Biat Meşveret ve Demokrasi

Hüseyin Odabaşı

Hüseyin Odabaşı

07 Eki 2025 11:11

  • Birey mi toplumu yoksa toplum mu bireyi etkiler? Bu konunun tam bir tanımının, kesin bir sınırının olduğunu sanmıyorum. Bireyler de toplumu toplum da bireyi etkileyebilir. Zaten etkiler. Bu etkinin tek taraflı olması da mümkün değildir. Elverir ki toplum ve fert arasında birbirini bozucu salih dairenin oluşmasına mâni olucu bir zulüm ortaya çıkmamış olsun. Birey veya toplum etkisinden dolayı zulmün ortaya çıkması ve devamlılık arz etmesi zamanla cemiyetin fakültelerini felce uğratır. İçini boşaltır.  Bir 70 senelik Rusya’da Bolşevik zulmüyle temin ve tesis edilen Sosyalist devlet düzeni bunun en büyük örneklerindendir.  Bu sistemde diktatörlüğün nefes kesen baskıları karşısında insan, toplum ve devlet kurumlarıyla beraber çürüdü, bozuldu ve partallaşmadı mı?

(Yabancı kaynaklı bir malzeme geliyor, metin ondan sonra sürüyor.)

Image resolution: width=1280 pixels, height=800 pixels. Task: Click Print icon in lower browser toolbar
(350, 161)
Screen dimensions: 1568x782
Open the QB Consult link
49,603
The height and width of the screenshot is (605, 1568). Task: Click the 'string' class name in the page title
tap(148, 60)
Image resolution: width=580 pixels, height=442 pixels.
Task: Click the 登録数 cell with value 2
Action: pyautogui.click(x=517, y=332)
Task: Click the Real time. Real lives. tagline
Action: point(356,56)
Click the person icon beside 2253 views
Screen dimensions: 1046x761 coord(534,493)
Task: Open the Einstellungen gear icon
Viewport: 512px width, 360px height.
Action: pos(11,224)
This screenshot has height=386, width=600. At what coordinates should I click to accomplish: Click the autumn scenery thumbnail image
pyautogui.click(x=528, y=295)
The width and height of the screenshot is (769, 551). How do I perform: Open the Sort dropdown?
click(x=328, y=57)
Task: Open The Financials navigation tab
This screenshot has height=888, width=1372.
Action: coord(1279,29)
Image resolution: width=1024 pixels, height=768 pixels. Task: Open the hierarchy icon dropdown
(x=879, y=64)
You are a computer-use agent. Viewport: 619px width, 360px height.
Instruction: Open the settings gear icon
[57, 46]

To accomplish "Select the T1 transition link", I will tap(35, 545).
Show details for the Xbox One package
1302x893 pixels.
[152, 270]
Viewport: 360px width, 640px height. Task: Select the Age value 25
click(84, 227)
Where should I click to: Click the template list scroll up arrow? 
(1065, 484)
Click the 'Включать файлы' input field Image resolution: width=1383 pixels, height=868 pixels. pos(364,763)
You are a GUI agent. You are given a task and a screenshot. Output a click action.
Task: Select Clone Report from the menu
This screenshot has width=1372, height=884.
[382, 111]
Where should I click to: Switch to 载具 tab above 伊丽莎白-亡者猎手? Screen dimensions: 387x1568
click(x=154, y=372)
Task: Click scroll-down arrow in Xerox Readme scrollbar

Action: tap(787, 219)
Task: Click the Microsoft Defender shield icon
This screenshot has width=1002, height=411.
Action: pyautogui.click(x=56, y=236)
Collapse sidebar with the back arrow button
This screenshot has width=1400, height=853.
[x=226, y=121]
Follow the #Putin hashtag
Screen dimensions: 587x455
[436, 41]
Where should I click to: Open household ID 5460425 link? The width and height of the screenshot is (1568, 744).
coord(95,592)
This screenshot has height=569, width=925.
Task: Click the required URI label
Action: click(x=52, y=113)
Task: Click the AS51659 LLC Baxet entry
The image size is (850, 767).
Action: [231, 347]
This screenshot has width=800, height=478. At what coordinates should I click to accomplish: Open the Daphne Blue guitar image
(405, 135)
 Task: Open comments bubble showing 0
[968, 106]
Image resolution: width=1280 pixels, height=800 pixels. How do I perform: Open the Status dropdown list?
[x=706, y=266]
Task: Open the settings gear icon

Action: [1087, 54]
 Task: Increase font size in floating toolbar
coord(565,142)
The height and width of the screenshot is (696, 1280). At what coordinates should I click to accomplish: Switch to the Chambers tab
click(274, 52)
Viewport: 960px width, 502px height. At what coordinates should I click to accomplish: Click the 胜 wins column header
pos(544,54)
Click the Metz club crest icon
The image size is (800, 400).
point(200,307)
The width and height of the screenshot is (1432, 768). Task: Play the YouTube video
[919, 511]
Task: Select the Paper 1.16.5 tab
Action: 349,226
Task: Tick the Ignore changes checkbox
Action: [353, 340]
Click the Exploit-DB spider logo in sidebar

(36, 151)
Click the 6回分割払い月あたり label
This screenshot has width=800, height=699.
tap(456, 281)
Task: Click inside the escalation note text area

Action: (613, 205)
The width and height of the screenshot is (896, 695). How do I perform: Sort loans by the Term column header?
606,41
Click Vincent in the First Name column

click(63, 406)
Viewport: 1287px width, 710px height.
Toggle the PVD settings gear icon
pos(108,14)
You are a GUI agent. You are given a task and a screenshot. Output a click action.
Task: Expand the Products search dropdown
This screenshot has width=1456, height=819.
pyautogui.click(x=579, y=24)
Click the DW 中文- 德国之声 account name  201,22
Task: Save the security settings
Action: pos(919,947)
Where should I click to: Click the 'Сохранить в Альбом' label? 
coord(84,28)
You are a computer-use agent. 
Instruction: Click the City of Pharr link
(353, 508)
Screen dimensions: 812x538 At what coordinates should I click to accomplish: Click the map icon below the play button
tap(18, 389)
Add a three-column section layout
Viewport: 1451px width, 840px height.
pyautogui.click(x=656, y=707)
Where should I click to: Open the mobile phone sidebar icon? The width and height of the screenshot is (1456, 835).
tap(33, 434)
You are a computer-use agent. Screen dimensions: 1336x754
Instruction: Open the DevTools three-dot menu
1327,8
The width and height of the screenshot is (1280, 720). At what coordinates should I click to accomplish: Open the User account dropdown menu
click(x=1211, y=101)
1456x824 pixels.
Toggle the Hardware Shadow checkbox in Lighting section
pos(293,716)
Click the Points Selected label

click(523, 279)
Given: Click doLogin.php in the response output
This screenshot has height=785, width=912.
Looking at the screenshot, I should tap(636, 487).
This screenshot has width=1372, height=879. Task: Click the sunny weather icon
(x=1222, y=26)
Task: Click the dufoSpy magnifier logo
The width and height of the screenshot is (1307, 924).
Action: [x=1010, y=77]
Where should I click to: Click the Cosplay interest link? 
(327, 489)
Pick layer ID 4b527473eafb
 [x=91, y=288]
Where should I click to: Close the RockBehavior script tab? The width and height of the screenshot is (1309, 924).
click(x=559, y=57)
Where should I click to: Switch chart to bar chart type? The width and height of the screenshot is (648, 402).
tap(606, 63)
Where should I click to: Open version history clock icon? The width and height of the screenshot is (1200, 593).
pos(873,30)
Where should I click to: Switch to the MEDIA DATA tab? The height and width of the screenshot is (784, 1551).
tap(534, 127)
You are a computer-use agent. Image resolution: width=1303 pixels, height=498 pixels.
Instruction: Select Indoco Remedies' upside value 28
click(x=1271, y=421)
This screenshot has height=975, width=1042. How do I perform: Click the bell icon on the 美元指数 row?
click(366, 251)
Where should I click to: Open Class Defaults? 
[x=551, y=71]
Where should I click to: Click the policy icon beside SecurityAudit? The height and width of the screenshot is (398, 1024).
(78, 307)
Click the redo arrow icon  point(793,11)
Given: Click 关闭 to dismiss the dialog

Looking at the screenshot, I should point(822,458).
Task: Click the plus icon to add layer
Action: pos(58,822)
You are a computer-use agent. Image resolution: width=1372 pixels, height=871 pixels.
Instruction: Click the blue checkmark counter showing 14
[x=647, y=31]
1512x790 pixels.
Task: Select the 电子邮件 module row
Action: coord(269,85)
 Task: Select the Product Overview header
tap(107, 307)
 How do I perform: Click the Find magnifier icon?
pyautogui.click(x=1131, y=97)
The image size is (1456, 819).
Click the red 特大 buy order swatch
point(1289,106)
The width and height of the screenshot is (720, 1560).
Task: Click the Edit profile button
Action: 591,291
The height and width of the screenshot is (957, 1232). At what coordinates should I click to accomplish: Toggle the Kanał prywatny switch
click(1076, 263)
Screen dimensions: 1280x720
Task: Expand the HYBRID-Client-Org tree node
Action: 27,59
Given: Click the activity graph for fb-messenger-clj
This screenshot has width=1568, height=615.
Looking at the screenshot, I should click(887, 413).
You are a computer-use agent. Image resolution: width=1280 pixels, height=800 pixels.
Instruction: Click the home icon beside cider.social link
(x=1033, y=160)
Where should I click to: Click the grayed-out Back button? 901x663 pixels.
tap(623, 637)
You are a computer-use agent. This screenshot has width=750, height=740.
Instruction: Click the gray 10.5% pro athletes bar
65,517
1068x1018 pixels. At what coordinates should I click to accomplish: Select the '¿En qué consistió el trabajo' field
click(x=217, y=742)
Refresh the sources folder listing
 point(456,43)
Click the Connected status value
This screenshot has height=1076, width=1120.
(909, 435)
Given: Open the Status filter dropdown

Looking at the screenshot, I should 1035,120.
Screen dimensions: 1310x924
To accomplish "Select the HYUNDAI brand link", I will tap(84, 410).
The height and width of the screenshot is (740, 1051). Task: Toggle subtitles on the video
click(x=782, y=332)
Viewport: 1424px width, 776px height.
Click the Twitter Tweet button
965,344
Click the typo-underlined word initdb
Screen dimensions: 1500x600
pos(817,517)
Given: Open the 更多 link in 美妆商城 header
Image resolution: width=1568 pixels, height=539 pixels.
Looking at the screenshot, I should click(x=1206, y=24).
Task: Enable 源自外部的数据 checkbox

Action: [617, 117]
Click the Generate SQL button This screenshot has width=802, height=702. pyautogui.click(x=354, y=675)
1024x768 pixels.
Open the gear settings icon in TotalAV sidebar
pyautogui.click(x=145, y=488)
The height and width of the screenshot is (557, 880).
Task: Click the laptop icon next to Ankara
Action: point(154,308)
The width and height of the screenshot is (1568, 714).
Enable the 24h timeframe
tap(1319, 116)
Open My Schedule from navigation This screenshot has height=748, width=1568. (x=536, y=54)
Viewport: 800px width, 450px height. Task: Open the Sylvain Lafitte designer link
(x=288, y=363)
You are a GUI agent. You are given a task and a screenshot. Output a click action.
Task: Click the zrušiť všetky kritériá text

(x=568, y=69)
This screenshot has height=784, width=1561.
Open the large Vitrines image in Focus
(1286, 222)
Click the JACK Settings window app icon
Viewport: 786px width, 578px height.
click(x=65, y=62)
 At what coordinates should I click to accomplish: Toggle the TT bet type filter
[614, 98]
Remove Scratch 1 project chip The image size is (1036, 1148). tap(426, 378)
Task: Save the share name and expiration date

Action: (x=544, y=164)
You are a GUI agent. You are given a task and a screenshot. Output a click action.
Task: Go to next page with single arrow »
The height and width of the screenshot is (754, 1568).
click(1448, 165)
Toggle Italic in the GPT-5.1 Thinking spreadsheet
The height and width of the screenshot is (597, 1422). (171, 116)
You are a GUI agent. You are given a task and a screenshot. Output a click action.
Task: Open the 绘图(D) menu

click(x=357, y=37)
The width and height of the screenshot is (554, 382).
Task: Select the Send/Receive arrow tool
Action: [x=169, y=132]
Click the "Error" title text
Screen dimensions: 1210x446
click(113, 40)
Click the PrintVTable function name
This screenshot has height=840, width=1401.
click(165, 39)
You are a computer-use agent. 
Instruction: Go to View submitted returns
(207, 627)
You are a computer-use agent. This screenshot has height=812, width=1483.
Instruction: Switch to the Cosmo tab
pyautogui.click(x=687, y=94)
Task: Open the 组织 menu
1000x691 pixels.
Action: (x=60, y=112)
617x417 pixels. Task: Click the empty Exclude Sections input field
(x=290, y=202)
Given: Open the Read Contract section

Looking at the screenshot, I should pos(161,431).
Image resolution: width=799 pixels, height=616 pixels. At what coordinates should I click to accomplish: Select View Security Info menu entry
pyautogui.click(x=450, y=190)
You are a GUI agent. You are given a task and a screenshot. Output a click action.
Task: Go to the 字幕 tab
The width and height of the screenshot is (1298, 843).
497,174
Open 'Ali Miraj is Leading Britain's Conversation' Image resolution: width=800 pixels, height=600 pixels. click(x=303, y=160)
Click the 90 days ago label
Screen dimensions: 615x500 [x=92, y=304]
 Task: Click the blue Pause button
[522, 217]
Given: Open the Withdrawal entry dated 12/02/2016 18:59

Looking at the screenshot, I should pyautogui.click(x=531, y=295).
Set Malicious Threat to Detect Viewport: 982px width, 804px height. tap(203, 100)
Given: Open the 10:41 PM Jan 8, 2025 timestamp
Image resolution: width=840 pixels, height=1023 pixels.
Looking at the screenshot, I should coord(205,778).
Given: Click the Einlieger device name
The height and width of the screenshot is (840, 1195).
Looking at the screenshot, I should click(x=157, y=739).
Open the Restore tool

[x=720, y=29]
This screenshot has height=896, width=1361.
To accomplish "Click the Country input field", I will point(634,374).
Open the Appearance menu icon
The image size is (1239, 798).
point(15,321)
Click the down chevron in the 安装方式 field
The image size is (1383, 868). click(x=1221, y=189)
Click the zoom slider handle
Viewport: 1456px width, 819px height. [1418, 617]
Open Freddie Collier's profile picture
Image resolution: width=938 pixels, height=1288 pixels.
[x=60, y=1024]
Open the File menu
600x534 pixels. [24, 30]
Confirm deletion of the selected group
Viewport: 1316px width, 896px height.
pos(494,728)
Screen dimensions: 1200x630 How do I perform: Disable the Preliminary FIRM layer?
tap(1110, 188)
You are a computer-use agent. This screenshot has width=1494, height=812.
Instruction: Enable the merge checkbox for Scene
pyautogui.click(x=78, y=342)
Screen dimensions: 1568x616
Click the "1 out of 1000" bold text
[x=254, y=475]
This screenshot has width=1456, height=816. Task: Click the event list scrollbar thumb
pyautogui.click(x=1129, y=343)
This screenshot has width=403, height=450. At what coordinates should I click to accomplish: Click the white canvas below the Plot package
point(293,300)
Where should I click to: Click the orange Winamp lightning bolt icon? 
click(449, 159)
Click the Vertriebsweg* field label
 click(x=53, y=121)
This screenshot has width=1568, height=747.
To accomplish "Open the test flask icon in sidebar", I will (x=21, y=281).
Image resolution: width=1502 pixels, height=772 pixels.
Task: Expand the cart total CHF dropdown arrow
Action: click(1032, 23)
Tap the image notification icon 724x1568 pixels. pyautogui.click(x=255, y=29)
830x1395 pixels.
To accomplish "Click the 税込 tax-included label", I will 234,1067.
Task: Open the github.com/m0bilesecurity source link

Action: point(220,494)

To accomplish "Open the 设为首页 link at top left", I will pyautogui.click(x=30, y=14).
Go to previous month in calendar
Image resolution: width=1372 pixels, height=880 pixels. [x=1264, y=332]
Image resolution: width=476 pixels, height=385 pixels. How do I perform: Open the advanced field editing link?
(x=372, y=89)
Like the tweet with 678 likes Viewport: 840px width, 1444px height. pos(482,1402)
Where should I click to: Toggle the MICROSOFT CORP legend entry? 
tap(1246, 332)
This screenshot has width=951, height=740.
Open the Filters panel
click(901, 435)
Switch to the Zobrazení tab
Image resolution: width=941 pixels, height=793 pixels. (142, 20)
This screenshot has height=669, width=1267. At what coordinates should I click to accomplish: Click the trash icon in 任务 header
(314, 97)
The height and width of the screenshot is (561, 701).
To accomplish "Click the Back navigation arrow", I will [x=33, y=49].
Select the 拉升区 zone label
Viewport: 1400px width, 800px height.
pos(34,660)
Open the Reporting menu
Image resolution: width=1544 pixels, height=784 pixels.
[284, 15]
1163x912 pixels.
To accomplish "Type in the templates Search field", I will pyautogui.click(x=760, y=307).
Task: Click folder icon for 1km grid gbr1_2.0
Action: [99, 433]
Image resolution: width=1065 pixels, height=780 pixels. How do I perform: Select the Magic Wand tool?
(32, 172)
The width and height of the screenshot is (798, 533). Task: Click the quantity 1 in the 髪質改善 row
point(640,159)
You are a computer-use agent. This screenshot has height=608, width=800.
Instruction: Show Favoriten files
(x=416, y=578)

    Evet, Sosyoloji ilminin temel düsturlarını belirleyecek şekildeki Nebevi beyana göre bir toplum nasılsa öyle idare edilir.

    “Kemâ tekûnû yuvella aleyküm” (Siz nasıl olursanız yöneticileriniz de öyle olurlar).

    “A’malüküm ummalükum” (amelleriniz yöneticilerinizdir, onlar sizlerin eseridir) (bk. Acluni, I / 146; II / 127) denilmiştir.

     

    Demokrasinin olmadığı, sülalelerin daha çok söz sahibi olduğu krallıkların ve sultanlıkların hüküm sürdüğü Orta Çağ atmosferinde Nebevi tespitin önemi bir kat daha artar. Ancak bir iki asır önce krallıkların devrilip cumhuri idarelerin demokrasi maharetiyle ancak yıkıldıklarını yani dünya topluluklarının gözünün açıldığını düşünürsek ta Peygamberimizin (sav) yaşadığı dönemlere kadar gitsek de halkın idare edenlere etkisinin bu denli olabileceğini tayin ve tespit etmenin sosyolojik bağlamda mümkün olmadığını görürüz. Bu Nebevi tespit ancak ve ancak vahye dayalı asırları aşan bir hakikatin tecellisidir.

     

    Peygamberimiz (sav)’i Allah seçti ve bu Peygamber (sav) Mekke’de olmasa da Medine’de devlet kurdu ve başkanı oldu. Efendimiz’in (sav) idareciliğinde bir seçim veya ona benzer bir uygulamanın olduğunu bilmiyorum. Fakat Efendimiz (sav), “Medine Vesikası” anlaşması çerçevesinde diğer halkların gözünde başkanlığı kabul gördü. Medine sakinlerince Peygamber (sav) olarak görülmese de sahabe açısından mesele hiç de öyle değildi. Çünkü Peygamberimiz (sav) peygamberliğini yani Allah tarafından seçilmişliğini kabullenmek imanî bir şarttı da. Fakat Ona rağmen Peygamberimiz (sav) sahabesinden sık sık biat aldı. Hatta hanım sahabelerin de biatlarını talep etti. Allah’ın mutlak bir seçimle tercih ettiği bir şahsın pek çok kez pek çok meseleden dolayı insanların beyatına müracaat etmesi siyaset ve idarecilik açısından ele alınması gereken bir konu olduğunu düşünüyorum. Bu beyatların Efendimiz’in (sav) idare ve siyaset açısından ne anlama geldiğini bugün Müslümanlar olarak da tam kavradığımızı anladığımızı söyleyemeyiz. Söyleyemeyiz çünkü Müslümanların ekserisinin yaşadığı Ortadoğu coğrafyası bugün insanların biatlarına müracaat etme (desteğini alma) ihtiyacı hissetmeyen diktatörler tarafından yönetiliyor.   

     

    Siyer-i Nebi zamanında bilinen iki meşhur biatları vardı. 621 ve 622 tarihlerinde Mekke’ye hacca gelen Medineliler, Peygamberimize gelip hicret ettiği takdirde malını canını koruyup düşmanlarına karşı koruyacaklarına biat ettiler. Bu biata özel manası ile “Akabe Biatları” denir. Bir de Mekkeli müşriklerin taarruz riski karşısında Hudeybiye antlaşması esnasında Sahabe Efendilerimiz “beyat ı rızvan” ağacının altında Efendimize bey’at ettiler. İdari olarak demokratik bir yaklaşımı da ifade eden öyle bir beyatı Kuran övdü ve Rabbimiz destek verdi.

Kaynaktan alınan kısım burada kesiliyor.